» **ASSIGNMENT**:
Look for "swatch" in every line of the listing. Copy the lines that have it.
________________________________________
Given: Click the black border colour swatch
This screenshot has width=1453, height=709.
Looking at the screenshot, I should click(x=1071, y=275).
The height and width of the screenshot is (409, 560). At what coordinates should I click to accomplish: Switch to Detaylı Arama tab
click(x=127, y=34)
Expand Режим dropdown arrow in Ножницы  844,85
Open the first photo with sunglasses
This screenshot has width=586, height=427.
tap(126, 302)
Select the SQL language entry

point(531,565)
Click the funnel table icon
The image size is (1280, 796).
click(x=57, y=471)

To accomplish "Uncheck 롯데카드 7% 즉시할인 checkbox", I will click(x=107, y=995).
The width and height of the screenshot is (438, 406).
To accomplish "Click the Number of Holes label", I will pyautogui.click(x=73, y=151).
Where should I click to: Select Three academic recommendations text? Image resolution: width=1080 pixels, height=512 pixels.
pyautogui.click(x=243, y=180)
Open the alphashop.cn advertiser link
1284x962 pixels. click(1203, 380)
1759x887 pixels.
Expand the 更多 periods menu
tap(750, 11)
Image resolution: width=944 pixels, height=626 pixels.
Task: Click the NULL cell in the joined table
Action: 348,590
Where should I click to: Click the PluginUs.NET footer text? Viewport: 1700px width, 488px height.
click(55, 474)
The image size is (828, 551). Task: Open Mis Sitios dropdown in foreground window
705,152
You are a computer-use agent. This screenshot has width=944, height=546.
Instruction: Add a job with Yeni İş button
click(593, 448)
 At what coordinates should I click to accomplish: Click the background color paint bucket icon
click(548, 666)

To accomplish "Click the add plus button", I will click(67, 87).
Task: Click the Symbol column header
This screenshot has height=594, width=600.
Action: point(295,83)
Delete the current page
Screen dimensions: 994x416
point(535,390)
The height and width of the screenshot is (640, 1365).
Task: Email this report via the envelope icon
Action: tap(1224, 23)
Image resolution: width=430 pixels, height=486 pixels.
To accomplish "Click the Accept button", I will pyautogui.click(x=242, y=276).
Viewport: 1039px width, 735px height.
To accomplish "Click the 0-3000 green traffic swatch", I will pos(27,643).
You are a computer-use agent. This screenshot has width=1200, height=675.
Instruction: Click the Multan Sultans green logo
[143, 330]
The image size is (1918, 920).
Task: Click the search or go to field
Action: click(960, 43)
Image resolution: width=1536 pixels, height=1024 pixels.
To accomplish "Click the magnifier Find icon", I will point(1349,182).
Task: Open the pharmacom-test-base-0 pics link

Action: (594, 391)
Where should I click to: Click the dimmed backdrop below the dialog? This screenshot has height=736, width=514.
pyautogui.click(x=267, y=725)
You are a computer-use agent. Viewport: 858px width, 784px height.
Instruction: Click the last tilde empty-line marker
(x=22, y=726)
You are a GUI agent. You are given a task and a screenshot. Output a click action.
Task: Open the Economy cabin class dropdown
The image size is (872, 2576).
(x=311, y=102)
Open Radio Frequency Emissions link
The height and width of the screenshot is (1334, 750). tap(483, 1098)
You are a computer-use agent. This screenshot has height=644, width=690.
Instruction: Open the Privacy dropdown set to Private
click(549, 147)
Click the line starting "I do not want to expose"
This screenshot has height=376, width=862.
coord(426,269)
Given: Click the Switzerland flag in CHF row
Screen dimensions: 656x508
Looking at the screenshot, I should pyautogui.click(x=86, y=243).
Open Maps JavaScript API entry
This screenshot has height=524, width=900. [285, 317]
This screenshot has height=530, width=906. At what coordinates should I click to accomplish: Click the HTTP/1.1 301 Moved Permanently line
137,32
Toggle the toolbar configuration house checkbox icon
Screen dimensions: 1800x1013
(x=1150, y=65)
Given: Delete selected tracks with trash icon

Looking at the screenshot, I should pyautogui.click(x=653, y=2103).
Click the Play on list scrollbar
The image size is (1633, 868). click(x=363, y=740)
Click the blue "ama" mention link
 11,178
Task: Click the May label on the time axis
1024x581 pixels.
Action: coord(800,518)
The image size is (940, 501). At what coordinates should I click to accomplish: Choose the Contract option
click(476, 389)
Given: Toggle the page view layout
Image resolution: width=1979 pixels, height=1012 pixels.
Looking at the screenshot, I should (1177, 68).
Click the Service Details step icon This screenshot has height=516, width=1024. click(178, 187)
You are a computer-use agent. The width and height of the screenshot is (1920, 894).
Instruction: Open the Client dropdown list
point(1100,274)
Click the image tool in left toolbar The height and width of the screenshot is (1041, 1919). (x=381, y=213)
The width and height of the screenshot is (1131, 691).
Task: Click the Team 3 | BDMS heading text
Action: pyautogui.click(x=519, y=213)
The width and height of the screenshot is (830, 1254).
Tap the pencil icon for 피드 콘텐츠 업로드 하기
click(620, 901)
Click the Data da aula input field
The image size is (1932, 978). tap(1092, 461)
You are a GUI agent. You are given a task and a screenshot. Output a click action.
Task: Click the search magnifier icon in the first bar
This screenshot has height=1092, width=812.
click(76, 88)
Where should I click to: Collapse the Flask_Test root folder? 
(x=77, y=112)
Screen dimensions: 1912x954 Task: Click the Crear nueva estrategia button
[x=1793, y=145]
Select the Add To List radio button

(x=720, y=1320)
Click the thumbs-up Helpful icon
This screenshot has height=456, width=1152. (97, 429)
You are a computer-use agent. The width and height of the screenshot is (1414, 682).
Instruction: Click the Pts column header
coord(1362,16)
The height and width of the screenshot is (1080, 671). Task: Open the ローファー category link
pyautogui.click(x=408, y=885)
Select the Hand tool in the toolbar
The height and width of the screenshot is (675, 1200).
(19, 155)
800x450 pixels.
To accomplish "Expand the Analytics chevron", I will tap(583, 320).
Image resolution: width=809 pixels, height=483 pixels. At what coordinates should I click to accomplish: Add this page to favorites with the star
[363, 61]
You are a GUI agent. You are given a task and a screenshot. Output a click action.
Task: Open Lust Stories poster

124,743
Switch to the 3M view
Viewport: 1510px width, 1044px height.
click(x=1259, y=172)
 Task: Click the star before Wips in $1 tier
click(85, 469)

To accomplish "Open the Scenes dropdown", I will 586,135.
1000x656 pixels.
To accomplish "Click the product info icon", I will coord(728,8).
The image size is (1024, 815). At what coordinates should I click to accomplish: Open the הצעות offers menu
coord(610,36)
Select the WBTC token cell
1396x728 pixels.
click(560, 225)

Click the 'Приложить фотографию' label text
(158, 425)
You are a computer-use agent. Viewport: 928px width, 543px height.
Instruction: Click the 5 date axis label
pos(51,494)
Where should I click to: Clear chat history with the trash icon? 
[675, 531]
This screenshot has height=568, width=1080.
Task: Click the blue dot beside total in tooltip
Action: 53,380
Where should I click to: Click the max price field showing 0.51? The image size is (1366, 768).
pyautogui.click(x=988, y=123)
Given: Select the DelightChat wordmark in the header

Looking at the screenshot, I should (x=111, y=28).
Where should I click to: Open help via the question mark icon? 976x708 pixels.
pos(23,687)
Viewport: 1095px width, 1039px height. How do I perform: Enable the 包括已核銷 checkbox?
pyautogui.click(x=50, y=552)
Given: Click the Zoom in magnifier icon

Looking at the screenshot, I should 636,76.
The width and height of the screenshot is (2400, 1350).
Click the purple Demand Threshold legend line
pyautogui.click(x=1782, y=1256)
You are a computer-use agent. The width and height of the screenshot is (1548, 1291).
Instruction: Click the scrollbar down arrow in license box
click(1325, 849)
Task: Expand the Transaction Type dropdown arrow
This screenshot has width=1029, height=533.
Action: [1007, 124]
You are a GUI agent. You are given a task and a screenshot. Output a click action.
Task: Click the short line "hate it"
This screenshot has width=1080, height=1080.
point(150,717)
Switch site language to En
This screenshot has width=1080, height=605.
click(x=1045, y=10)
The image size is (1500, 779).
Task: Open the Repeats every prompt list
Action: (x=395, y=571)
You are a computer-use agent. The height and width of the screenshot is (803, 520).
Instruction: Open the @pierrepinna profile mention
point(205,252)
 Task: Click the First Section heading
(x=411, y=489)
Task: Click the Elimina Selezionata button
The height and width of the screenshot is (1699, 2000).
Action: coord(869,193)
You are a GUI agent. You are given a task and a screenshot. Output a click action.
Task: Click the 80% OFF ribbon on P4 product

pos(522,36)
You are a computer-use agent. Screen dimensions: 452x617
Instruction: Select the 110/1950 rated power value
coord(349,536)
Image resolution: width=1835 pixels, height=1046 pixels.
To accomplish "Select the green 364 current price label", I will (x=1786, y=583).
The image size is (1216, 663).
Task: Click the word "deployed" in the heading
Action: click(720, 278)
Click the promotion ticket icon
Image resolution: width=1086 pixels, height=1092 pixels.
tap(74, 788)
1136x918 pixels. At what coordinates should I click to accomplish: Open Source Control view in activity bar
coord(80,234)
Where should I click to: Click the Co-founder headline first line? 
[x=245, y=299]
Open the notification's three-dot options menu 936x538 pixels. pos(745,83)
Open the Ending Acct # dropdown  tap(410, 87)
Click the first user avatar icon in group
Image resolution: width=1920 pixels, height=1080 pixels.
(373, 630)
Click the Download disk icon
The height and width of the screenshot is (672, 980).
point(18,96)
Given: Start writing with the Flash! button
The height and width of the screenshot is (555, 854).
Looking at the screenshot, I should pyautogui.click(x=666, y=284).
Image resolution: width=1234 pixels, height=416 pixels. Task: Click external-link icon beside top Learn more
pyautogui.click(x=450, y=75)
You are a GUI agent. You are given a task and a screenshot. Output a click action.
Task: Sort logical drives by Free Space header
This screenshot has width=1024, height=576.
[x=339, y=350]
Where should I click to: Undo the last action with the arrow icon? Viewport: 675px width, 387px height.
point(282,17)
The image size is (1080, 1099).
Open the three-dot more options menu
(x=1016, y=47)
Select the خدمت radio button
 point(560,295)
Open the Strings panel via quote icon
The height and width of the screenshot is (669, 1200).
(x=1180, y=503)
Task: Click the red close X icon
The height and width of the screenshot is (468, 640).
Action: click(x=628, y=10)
________________________________________
» **RESPONSE BELOW**:
Given: Click the black border colour swatch
To accomplish "Click the 0-3000 green traffic swatch", I will pos(27,643).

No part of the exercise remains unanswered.